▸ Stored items
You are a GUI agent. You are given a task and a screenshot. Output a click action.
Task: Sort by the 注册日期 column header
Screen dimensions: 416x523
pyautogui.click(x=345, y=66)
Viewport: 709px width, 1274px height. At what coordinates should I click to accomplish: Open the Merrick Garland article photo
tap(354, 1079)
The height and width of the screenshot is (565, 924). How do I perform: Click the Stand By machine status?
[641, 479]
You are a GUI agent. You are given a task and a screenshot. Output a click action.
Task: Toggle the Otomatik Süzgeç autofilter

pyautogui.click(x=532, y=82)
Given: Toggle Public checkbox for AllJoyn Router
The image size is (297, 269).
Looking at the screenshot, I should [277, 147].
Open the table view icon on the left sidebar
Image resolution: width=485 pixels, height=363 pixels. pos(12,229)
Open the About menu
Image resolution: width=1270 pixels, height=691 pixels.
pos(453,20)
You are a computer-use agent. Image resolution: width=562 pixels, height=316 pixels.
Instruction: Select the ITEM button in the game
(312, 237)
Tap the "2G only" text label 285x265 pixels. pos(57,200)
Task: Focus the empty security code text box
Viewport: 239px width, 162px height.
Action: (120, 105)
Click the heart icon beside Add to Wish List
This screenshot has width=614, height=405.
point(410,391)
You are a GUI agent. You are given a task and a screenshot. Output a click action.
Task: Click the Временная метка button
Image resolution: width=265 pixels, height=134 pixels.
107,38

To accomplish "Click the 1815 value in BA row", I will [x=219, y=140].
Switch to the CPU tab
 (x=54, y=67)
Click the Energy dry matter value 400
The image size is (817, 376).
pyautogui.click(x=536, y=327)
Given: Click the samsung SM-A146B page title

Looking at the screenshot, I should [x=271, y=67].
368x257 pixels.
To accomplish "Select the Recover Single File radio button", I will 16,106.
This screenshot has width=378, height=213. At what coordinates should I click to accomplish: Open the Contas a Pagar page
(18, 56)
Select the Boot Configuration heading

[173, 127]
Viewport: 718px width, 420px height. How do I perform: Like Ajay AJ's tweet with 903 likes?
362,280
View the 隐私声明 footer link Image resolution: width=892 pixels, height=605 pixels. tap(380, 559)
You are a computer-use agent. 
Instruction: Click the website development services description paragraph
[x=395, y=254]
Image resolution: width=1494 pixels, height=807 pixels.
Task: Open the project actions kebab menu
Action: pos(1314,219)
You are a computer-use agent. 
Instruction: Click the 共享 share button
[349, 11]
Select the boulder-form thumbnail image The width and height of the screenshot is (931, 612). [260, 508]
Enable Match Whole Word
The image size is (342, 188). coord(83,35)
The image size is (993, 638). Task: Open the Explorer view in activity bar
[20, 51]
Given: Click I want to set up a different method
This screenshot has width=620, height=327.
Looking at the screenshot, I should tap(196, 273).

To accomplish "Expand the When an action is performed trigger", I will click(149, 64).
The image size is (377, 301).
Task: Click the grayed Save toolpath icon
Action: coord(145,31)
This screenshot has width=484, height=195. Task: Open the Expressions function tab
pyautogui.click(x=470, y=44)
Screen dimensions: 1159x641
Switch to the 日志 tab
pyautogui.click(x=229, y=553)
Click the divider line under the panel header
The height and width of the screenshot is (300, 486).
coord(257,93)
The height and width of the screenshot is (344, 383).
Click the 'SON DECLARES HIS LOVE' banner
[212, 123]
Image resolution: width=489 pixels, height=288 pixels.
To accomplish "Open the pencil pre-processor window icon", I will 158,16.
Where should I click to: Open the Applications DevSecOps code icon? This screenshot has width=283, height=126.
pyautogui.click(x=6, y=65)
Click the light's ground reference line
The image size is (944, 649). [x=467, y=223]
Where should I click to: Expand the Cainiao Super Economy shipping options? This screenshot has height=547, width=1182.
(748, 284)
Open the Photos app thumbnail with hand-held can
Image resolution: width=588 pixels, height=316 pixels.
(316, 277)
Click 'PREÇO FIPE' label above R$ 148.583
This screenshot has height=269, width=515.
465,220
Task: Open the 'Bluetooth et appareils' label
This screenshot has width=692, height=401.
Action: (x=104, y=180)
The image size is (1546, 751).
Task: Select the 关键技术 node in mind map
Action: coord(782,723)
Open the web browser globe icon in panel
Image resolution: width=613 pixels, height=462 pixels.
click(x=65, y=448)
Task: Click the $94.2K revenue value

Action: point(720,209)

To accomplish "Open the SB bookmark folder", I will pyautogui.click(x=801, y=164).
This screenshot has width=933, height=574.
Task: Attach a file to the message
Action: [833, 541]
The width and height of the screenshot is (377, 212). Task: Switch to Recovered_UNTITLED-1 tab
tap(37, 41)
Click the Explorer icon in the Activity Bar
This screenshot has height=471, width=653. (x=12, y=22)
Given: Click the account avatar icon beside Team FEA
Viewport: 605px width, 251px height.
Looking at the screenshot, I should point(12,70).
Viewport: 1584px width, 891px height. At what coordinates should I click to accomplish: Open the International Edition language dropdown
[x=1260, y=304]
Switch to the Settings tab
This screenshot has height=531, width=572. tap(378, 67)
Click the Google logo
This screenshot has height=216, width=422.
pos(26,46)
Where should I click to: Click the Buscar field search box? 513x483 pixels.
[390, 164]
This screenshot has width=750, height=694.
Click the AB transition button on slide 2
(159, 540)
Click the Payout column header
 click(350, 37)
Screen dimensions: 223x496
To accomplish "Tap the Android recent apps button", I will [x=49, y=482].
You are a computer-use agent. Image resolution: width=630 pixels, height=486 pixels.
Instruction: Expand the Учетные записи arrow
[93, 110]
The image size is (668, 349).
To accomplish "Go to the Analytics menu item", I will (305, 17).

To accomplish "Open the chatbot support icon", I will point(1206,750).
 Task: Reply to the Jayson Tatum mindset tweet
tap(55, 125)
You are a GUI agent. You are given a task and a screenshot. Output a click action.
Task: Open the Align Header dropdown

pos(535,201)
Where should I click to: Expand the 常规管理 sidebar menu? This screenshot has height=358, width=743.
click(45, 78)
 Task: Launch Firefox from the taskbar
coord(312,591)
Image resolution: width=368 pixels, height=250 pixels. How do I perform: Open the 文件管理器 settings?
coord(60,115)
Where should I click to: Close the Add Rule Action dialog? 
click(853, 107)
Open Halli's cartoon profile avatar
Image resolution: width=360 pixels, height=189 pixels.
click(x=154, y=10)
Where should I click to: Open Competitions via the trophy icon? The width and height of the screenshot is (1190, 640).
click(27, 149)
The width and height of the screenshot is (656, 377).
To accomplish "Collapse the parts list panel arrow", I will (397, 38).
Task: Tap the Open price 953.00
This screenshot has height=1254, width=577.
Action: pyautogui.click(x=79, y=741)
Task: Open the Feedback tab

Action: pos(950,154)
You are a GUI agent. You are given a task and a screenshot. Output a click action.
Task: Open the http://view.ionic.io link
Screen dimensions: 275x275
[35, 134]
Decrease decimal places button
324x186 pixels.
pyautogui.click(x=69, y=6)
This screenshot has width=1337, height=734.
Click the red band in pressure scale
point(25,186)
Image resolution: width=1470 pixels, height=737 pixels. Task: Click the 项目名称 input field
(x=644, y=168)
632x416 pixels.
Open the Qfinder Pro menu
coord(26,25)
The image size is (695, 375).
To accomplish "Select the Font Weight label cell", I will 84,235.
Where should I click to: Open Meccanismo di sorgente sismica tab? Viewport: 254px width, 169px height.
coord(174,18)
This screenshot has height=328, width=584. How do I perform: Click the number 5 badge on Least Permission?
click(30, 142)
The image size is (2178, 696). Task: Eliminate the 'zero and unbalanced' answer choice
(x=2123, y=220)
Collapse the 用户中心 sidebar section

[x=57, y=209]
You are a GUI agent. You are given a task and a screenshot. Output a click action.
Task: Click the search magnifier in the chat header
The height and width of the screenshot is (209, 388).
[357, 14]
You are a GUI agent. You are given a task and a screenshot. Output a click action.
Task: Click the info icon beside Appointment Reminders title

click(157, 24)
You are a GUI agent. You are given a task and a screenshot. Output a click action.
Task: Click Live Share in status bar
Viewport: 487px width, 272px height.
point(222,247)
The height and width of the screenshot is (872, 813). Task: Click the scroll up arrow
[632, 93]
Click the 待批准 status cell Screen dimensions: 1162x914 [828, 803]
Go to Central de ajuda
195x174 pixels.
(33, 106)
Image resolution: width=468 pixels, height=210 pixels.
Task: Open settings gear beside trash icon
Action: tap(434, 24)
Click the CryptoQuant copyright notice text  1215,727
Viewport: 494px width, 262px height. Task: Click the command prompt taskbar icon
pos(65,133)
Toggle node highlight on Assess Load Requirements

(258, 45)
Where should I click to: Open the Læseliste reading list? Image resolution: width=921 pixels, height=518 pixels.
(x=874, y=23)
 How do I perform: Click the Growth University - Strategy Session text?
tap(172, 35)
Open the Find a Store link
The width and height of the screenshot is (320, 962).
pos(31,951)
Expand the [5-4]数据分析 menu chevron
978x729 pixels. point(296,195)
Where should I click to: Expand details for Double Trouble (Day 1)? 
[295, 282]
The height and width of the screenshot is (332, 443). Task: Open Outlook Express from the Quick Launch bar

▸ What to produce
Each line in the data where the string "cell" occurs should be identified and copied.

▸ Output for this task
To accomplish "Select the Font Weight label cell", I will 84,235.
Click the 待批准 status cell Screen dimensions: 1162x914 [828, 803]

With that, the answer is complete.